All fully-insured small-group policies must cover the ACA’s essential health benefits (EHBs). Insurers can’t impose lifetime or annual limits on the dollar amount of coverage someone receives in an EHB category.

The EHBs are: 

  • Outpatient care
  • Emergency services
  • Hospitalization
  • Pregnancy, maternity, and newborn care
  • Mental health and substance use disorder services
  • Prescription drugs
  • Rehabilitative and habilitative services and devices
  • Laboratory services
  • Preventive care, wellness services, and chronic disease management
  • Pediatric services, including oral and vision care 

Preventive benefits 

Fully-insured small-business policies must cover ACA-specified preventive services with no patient cost sharing. The services include certain immunizations, wellness visits, and some women’s health services.

State regulations

Fully-insured plans for small business are regulated by both states and the federal government. A fully-insured policy will include benefits mandated by your state, such as contraception or access to certain providers like chiropractors. 

Prepackaged plans

Most insurers have plan packages for fully-insured small businesses to choose from.

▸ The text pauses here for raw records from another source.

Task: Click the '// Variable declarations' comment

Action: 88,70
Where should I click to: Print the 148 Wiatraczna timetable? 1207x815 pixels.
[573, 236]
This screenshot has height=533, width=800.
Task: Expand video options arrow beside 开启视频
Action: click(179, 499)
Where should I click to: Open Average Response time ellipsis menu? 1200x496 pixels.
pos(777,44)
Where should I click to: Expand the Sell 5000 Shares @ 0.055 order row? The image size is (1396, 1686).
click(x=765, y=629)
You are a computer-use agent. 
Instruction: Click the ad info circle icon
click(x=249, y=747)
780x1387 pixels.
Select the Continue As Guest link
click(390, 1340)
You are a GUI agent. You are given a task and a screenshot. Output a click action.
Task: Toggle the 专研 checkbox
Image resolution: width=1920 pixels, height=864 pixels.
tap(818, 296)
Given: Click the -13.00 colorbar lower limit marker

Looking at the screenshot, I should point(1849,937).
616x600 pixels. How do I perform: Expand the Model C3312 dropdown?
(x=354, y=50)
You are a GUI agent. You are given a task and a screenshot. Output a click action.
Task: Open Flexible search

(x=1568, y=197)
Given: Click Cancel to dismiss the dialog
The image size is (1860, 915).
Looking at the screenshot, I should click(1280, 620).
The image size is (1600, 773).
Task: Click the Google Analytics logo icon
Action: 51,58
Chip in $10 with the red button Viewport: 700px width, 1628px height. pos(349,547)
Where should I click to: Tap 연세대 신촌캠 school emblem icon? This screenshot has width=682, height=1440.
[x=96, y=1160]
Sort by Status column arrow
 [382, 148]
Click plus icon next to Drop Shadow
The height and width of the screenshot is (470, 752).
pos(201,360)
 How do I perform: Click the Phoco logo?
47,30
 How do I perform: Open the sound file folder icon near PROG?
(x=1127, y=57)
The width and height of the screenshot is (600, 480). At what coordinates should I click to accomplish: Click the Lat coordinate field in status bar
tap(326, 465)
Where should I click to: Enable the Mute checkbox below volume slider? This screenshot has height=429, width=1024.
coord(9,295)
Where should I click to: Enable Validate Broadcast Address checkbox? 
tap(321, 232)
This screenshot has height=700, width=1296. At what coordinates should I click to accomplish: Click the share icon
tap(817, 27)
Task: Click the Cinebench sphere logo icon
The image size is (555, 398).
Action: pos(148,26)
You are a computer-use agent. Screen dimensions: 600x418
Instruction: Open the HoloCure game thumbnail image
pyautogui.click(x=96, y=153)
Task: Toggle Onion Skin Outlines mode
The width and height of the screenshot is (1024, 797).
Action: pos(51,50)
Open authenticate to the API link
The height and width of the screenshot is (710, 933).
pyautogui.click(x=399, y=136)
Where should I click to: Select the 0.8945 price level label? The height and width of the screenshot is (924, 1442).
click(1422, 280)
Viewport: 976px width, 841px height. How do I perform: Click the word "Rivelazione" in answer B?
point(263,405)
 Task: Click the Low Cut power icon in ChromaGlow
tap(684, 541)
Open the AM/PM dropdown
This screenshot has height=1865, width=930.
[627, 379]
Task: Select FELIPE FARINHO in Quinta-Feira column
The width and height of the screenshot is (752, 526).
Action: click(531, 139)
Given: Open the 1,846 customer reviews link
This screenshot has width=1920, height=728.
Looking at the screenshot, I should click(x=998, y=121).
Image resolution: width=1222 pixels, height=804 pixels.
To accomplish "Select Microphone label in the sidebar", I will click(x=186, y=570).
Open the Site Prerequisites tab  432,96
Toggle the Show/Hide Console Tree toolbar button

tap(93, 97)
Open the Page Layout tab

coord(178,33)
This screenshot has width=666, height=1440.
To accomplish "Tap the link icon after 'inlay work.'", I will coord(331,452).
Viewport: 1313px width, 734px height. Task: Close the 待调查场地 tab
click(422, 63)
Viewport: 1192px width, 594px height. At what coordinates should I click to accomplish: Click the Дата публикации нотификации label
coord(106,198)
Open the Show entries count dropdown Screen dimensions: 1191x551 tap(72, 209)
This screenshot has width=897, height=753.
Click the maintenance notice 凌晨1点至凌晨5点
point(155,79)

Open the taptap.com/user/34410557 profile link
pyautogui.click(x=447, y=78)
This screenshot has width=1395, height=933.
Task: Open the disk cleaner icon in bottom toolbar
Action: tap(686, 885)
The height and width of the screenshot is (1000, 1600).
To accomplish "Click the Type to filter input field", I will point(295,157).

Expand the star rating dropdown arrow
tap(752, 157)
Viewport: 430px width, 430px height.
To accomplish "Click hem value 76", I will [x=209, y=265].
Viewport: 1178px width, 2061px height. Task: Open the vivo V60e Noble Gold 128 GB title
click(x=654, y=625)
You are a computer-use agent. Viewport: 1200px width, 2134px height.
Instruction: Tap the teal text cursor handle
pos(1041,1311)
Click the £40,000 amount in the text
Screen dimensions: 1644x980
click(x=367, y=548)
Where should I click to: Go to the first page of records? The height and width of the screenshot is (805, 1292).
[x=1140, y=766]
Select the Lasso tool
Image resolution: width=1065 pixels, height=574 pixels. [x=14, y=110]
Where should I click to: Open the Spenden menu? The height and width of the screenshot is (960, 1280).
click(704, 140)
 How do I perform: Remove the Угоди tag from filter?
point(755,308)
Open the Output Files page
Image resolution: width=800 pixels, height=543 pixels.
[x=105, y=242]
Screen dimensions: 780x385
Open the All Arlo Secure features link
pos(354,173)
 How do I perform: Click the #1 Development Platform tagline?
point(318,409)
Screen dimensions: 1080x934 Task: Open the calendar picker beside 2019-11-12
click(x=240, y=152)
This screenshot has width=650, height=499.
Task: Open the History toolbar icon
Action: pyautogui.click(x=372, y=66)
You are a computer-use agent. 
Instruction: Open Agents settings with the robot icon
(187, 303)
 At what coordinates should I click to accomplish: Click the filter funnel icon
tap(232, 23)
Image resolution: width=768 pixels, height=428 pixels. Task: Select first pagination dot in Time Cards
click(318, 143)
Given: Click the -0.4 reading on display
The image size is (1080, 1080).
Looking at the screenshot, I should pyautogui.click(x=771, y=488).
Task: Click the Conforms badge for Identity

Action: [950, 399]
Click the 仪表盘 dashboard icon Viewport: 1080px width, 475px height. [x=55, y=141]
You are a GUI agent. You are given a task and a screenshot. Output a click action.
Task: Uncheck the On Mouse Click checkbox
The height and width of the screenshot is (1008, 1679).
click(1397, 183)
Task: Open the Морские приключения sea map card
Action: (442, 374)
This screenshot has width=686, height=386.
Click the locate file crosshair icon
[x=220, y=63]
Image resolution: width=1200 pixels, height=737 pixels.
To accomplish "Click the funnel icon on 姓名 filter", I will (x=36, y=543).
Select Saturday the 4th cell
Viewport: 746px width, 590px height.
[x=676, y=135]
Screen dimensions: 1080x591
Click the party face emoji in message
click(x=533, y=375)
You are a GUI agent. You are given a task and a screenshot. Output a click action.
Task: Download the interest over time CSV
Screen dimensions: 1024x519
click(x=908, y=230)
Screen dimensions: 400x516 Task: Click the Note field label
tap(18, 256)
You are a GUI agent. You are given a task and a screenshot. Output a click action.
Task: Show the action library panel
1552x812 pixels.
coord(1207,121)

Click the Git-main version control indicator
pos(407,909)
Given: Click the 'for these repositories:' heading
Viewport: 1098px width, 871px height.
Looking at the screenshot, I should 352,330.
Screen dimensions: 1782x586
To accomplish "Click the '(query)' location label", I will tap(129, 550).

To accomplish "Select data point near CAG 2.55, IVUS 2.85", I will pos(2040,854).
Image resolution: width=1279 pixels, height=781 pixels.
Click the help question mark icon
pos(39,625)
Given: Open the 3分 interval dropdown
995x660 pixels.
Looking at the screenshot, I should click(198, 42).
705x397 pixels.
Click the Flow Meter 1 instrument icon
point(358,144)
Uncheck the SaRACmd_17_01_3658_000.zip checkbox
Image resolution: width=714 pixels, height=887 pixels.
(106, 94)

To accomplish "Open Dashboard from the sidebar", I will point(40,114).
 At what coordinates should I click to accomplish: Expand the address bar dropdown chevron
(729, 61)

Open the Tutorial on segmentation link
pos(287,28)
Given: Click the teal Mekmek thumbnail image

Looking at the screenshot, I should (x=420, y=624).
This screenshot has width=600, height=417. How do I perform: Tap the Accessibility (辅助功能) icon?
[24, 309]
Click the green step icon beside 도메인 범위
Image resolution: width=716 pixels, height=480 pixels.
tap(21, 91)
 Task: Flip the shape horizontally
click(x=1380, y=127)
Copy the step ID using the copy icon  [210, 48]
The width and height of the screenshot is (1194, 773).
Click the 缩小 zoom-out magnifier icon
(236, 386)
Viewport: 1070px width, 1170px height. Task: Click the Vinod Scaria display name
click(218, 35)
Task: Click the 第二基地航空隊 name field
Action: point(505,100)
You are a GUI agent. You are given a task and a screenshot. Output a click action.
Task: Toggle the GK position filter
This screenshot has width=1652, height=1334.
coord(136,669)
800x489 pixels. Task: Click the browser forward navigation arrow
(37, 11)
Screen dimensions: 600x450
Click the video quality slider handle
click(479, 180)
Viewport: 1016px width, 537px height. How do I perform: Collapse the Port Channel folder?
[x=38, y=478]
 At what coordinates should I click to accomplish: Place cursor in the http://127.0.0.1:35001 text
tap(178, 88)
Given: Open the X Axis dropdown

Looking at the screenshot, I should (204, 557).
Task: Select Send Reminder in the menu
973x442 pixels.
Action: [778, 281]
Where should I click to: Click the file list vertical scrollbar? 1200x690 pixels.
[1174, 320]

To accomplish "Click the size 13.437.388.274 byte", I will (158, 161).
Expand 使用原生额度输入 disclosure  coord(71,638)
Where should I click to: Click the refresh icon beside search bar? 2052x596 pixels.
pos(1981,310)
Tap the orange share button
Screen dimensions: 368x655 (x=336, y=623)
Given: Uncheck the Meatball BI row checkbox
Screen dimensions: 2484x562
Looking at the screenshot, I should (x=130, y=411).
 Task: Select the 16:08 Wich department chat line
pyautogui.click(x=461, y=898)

They range from high-deductible coverage and HMOs to plans that offer access to broad provider networks and add-on coverage like dental or vision care. 

Small businesses don’t have leverage to negotiate the details, so they use prepackaged plans as is.

How Do You Compare Coverage for Self-Funded Plans?

Self-funded plans tend to allow employers to customize their plan choices to meet the specific needs of their workforce. You can choose the benefits, level of provider access and payment requirements your plan will include. Self-funded plans may set premium prices at any level they choose. 

You will also have access to your employees’ healthcare claims, including providers they see, services they use, and costs. You can use this data to tweak your plan to lower costs and better meet your workers’ needs. 

ACA requirements

These ACA provisions apply to self-funded small-business plans:

• Dependent coverage. Must provide dependent coverage for adult children up to age 26. 

• Preventive services. Must provide ACA-specified preventive services with no cost sharing. 

• EHBs and coverage limits. Self-funded small-business plans aren’t required to cover the ACA’s essential benefits. If your plan does cover an EHB category, though, no annual or lifetime limits may be imposed on the dollar amount of coverage an individual may receive. 

Next Steps

Insurance decisions are always a matter of balancing benefits, costs and risk. Consider working with a broker or benefits consultant to design your plan and determine the funding approach that makes the most sense for you and your employees. But having a thorough understanding of the pros, cons, ins and outs of fully insured and self-insured structures will arm you for those important conversations.